The Company also undertook due diligence on the source and chain of custody of necessary conflict minerals contained in its Covered Products. Its due diligence approach was designed to conform in all material respects with the OECD Due Diligence Guidance for Responsible Supply Chains of Minerals from Conflict-Affected and High-Risk Areas and the related Supplements (“OECD Guidance”).
The results of the Company’s reasonable country of origin inquiry can be found in the Company’s Conflict Minerals Report. A copy of Kulicke and Soffa Industries, Inc.’s Conflict Minerals Report is filed as Exhibit 1.01 hereto and is publicly available at www.kns.com. We are not including the information contained on our website as a part of, or incorporating it by reference into, this filing.

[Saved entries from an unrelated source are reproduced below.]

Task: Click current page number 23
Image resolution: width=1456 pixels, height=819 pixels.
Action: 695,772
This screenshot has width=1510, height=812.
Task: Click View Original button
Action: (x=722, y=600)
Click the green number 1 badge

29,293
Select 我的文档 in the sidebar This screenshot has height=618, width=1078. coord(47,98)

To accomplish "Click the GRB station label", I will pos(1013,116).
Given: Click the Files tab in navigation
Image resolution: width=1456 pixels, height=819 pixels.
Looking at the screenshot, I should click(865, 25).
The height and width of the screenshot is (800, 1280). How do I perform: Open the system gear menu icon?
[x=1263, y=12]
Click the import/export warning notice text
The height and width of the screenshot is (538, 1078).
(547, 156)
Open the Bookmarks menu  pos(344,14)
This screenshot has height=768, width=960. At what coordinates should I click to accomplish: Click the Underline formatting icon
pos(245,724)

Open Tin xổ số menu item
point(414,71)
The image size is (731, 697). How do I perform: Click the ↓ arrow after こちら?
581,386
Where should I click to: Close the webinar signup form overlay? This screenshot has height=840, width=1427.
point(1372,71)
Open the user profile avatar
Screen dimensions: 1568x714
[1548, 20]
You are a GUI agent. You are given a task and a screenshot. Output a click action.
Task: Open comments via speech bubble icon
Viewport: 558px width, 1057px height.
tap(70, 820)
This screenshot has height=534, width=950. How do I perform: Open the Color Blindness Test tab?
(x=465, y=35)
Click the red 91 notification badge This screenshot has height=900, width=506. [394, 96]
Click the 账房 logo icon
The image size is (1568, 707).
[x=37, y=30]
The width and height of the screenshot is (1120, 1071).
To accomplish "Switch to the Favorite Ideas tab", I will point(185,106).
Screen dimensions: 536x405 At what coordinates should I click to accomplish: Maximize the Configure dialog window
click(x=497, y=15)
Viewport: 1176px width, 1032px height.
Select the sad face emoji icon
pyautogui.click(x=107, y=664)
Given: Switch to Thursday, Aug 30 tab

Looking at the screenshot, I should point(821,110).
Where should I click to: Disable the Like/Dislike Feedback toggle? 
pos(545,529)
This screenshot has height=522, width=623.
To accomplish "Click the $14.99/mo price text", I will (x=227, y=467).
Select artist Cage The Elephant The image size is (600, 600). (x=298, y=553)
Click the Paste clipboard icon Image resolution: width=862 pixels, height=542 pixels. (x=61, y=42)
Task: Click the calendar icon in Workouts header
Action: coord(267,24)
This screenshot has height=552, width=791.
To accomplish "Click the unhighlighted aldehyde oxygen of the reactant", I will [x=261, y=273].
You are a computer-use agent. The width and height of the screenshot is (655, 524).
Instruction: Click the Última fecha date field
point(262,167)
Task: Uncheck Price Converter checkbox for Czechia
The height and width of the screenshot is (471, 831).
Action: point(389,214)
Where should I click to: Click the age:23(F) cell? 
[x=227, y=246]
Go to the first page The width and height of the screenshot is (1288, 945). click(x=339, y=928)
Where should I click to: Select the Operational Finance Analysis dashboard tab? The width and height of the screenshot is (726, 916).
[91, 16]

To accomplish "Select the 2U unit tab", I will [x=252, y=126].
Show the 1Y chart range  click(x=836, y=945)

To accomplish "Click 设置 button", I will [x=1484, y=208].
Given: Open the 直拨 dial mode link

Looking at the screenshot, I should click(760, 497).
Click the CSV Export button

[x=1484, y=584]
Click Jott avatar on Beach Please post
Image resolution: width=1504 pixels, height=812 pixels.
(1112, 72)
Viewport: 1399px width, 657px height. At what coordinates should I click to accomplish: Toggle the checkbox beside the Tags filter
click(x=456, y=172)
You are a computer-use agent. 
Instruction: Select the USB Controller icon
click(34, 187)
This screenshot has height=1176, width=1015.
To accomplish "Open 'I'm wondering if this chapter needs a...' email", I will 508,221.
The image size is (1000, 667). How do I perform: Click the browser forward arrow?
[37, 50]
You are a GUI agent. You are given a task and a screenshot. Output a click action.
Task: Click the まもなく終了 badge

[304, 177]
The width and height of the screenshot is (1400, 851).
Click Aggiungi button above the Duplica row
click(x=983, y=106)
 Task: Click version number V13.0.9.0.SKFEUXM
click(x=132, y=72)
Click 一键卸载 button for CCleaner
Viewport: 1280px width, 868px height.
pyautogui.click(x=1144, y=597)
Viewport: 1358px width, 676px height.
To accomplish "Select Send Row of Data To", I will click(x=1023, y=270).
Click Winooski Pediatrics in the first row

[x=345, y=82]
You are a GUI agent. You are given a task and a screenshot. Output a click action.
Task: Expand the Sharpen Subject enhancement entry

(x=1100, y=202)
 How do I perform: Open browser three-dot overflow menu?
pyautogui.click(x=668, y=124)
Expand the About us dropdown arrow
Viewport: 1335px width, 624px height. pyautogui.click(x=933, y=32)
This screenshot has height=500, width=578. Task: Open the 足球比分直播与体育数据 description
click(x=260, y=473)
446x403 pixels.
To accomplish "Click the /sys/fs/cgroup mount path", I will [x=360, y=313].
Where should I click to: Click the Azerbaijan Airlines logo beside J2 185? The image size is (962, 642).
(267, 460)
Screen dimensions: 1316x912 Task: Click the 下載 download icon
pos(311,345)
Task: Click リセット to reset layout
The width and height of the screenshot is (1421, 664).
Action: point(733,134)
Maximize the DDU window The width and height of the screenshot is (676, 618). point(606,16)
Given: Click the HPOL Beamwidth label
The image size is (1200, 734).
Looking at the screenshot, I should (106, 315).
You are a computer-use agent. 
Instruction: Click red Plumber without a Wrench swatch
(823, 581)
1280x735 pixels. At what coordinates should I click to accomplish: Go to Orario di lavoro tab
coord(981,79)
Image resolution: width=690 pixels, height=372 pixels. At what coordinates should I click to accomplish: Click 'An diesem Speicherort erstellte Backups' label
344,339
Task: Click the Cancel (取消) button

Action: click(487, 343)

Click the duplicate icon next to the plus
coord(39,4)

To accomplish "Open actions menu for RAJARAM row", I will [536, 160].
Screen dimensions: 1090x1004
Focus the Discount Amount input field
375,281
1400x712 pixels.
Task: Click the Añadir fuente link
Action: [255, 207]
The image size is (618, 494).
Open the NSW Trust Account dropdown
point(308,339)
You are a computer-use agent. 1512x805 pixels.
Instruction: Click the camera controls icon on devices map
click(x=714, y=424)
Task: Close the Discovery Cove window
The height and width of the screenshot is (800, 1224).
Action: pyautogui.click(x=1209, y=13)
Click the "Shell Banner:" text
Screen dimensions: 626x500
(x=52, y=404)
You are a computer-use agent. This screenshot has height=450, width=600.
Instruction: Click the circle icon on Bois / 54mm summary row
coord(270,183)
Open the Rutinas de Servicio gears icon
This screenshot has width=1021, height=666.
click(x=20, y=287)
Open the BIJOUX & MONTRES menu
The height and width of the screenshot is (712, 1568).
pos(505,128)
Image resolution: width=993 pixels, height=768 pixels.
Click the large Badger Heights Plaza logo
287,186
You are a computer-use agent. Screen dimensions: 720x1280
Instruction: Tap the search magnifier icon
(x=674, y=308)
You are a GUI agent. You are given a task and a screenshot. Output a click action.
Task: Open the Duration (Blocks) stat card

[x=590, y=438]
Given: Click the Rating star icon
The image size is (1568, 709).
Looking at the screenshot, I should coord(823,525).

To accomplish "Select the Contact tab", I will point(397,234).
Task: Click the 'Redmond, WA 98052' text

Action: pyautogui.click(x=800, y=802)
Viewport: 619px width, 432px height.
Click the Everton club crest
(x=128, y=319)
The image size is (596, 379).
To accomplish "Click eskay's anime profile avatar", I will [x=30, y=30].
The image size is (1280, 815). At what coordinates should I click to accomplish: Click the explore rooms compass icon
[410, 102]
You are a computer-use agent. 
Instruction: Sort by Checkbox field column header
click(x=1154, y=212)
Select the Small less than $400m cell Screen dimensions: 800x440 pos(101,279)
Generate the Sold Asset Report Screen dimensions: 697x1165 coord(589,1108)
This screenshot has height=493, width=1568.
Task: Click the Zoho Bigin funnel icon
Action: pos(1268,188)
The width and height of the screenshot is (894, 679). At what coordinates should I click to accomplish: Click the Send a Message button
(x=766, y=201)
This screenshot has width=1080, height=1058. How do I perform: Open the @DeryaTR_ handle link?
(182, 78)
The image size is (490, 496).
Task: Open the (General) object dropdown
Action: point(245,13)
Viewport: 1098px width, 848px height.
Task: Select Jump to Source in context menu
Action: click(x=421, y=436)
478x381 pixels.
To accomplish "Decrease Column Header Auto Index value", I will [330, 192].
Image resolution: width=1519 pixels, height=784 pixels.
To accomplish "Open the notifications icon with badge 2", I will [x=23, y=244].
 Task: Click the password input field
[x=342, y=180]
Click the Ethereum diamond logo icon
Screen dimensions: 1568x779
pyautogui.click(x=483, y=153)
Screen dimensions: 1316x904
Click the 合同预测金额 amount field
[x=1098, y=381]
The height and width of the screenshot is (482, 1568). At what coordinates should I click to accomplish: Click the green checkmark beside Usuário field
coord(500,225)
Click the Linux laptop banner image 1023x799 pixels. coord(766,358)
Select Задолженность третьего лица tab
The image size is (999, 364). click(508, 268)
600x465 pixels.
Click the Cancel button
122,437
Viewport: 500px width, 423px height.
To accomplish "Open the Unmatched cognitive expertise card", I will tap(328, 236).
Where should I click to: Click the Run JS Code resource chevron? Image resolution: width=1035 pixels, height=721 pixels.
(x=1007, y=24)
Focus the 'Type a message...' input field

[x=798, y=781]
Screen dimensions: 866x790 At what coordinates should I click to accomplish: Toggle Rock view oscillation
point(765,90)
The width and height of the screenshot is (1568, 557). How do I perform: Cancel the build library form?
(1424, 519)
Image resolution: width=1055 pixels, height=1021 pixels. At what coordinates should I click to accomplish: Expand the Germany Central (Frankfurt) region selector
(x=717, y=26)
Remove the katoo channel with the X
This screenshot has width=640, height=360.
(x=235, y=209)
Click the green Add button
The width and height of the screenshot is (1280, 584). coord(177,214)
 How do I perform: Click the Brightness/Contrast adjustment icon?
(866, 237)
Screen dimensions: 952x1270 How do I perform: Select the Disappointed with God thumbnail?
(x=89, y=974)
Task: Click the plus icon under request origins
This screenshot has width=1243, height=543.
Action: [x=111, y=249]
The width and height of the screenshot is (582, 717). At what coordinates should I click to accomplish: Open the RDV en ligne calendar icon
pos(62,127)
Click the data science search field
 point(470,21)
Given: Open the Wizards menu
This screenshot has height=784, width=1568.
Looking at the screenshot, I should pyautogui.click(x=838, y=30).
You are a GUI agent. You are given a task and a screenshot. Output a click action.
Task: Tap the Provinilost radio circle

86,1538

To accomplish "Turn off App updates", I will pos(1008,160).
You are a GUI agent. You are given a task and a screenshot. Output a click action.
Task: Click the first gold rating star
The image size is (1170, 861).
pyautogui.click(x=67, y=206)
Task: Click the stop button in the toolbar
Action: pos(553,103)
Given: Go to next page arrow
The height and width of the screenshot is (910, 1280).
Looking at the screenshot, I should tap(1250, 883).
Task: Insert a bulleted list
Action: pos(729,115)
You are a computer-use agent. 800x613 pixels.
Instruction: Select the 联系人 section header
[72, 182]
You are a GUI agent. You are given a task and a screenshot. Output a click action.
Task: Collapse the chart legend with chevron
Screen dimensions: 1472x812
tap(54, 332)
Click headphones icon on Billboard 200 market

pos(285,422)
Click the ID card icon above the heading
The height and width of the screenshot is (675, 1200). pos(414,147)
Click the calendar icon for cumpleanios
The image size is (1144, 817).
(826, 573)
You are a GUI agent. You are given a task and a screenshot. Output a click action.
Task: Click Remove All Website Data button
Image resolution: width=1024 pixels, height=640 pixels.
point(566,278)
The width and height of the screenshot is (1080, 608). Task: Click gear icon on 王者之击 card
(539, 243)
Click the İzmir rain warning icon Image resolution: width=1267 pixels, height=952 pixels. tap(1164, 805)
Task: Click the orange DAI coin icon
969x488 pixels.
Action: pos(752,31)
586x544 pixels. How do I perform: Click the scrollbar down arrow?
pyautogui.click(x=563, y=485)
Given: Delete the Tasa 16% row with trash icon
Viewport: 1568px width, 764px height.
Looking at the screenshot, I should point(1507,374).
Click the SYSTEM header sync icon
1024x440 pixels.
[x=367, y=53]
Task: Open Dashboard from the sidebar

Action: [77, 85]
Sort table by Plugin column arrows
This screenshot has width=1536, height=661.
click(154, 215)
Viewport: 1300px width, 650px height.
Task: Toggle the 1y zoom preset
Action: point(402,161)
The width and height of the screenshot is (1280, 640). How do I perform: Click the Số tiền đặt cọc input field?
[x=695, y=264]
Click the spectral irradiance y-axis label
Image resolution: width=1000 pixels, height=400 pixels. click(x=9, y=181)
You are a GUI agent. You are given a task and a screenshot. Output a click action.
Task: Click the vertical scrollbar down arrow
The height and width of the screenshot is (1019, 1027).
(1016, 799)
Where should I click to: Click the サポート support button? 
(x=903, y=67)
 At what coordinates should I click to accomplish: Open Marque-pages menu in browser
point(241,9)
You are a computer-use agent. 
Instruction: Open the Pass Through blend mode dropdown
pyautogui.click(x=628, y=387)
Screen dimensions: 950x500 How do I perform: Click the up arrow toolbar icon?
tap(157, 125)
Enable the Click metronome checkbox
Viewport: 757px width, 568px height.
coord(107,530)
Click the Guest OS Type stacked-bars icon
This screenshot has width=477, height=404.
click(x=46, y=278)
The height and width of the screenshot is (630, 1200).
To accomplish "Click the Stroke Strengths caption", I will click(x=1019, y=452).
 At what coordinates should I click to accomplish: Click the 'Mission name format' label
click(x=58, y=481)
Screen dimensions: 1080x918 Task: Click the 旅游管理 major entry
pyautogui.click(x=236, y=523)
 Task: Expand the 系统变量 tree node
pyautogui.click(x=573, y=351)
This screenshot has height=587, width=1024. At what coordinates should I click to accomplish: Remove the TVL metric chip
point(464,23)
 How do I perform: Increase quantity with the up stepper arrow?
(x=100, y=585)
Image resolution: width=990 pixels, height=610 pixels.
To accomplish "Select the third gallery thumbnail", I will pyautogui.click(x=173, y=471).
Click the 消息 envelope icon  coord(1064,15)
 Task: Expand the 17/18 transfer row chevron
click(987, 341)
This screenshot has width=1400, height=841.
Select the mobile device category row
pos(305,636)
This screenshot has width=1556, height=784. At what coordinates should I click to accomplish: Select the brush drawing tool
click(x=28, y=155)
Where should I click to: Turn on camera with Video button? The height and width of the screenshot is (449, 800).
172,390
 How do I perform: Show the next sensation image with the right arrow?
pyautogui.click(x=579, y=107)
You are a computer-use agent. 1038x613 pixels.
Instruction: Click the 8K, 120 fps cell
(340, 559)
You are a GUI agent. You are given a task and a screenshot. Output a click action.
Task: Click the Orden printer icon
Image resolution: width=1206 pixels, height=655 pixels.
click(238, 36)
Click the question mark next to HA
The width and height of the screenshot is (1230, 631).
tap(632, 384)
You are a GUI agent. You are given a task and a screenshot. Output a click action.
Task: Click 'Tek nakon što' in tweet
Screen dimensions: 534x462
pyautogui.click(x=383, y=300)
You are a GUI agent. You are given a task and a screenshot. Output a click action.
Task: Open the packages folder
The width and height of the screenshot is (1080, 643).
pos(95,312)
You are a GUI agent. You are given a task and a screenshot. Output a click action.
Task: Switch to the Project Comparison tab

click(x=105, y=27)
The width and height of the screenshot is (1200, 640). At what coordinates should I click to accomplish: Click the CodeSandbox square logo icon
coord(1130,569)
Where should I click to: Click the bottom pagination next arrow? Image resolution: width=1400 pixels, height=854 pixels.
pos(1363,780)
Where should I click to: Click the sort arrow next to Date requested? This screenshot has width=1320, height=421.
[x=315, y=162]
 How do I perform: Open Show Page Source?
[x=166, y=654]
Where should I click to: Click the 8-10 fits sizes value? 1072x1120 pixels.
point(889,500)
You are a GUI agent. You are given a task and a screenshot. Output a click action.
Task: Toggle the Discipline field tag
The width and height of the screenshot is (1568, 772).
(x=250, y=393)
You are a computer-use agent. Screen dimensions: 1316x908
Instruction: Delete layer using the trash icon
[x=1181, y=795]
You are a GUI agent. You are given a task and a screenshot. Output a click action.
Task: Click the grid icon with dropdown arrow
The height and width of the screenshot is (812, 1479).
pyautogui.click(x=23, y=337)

Engineering team and efforts to analyze for presence of 3TG
Generally, for each of the principal products manufactured in the Company's Capital Equipment and Aftermarket Products and Services segments, our Engineering team analyzed each part in the Bill of Materials ("BOM") for presence of tantalum, tin, tungsten and gold (collectively, "3TG"). If the part did not contain 3TG, there was no further action taken and the Company's database was updated. The drawing and data sheet and material composition were examined. The following is a flow chart illustrating the approach taken by the Engineering team:
Each part was listed in a file as per the below example:
The file contains a listing of each item by part number, a description of the part, the material contained in the part, the finishing of the part, a column for each 3TG item, and a course of action. Under the "Action" column, it was noted "Yes" if the part contained 3TG or was undeterminable, and "No" if there was no presence of 3TG. If it was established that the item did contain 3TG or was undeterminable, the part was referred to the Supply Chain department for identification of the supplier of the part.
For certain subsidiaries, we sent the Electronics Industry Citizenship Coalition/Global e-Sustainability Initiative Conflict Minerals Reporting Template ("CMRT") to the top 95% of the suppliers in terms of total purchases.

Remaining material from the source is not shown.